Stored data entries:
========================================

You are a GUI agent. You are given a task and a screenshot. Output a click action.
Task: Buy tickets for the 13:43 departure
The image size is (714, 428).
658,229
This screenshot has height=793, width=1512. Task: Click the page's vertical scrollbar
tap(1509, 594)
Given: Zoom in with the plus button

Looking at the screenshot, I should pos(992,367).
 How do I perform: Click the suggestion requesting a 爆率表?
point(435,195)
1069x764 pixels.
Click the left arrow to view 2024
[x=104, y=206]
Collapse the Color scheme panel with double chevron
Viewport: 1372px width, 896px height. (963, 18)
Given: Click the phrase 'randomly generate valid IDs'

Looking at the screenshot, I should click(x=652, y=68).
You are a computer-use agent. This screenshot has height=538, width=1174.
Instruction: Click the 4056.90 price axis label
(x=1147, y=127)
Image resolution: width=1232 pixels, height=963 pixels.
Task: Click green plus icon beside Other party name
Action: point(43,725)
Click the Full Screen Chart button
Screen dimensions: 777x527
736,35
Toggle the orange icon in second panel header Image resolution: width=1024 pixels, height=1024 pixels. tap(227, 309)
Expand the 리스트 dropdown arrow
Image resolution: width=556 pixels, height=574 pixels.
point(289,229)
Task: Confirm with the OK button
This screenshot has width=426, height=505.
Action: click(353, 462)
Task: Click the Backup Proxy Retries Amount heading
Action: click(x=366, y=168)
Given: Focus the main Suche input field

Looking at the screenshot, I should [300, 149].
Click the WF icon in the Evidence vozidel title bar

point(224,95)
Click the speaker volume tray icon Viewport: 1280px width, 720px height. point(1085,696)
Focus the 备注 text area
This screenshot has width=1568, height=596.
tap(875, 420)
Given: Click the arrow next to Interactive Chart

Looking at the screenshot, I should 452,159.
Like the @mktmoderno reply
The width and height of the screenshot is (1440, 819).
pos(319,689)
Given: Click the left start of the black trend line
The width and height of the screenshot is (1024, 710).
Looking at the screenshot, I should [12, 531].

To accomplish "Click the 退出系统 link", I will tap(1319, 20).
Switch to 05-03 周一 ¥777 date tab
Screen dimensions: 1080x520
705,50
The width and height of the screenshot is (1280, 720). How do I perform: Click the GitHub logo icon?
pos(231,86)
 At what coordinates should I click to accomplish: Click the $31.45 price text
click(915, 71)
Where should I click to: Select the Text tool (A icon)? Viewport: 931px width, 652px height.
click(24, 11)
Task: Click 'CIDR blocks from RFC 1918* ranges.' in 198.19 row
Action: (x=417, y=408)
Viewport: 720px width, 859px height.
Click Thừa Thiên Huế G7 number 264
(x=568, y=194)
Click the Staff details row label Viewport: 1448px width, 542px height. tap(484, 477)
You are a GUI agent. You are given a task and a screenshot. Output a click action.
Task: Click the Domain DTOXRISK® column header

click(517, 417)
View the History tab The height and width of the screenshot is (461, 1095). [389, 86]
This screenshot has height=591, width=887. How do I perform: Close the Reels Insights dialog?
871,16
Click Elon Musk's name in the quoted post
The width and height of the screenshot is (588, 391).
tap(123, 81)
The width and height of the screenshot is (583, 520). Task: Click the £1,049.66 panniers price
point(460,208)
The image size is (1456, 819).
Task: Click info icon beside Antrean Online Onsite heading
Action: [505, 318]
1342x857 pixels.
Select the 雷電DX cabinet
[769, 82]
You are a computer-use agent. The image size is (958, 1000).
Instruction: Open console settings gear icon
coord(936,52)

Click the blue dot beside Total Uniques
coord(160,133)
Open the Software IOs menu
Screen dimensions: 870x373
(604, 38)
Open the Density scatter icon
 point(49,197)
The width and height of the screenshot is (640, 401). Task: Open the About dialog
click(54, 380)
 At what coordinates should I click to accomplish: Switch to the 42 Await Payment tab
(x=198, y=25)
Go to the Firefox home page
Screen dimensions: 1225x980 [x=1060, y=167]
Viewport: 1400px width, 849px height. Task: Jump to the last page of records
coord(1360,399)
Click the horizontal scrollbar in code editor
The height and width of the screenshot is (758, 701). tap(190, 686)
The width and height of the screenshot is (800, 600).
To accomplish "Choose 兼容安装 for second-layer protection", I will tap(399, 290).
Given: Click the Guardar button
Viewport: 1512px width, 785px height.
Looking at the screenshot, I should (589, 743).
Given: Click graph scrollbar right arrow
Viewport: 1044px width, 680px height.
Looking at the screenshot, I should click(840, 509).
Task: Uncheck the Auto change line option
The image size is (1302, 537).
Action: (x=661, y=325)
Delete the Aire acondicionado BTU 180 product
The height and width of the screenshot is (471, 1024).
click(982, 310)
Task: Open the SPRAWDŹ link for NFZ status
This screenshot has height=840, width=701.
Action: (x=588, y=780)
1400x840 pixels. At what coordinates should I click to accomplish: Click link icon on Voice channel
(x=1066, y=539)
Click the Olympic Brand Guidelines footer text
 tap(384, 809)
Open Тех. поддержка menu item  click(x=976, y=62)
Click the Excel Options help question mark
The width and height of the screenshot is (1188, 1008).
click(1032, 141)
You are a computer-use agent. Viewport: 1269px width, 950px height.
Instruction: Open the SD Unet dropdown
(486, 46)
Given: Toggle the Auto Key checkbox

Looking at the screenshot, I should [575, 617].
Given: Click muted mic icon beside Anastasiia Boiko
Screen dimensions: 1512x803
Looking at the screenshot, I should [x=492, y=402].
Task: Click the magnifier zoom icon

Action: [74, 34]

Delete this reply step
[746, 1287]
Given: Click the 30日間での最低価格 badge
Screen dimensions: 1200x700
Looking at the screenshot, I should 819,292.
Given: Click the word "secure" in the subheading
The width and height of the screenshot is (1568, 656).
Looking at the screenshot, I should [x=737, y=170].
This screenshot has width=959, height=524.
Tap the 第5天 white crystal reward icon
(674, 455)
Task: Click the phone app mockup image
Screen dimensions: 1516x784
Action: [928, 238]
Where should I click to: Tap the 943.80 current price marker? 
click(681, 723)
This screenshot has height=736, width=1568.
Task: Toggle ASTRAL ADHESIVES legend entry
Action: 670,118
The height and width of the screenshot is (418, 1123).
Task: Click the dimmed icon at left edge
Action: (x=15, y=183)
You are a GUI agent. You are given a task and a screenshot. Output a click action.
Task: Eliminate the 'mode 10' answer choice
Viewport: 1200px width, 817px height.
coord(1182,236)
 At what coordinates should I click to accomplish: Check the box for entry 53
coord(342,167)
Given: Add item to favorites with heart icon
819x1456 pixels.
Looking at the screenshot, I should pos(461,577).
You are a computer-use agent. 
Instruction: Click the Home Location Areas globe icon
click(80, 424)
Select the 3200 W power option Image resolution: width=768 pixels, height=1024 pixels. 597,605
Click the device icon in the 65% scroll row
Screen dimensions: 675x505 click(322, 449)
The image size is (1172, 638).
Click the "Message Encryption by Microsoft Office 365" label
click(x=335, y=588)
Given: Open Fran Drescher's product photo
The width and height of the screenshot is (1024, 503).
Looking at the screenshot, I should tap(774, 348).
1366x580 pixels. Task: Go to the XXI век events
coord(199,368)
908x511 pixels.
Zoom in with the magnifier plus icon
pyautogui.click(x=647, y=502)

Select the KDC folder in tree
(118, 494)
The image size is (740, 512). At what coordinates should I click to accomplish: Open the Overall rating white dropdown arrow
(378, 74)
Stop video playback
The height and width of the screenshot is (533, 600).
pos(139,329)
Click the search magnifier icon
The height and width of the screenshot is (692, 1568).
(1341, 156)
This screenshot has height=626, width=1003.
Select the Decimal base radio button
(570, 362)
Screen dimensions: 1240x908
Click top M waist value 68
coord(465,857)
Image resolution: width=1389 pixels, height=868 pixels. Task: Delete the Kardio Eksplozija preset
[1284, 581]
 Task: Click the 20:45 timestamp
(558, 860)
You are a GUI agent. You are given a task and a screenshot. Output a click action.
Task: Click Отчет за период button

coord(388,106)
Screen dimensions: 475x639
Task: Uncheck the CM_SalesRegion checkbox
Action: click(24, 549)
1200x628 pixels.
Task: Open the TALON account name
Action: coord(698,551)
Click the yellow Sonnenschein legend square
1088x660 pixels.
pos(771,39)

========================================

To do:
Pull out each line of the entries that contains "second".

Answer box:
Toggle the orange icon in second panel header Image resolution: width=1024 pixels, height=1024 pixels. tap(227, 309)
To accomplish "Choose 兼容安装 for second-layer protection", I will tap(399, 290).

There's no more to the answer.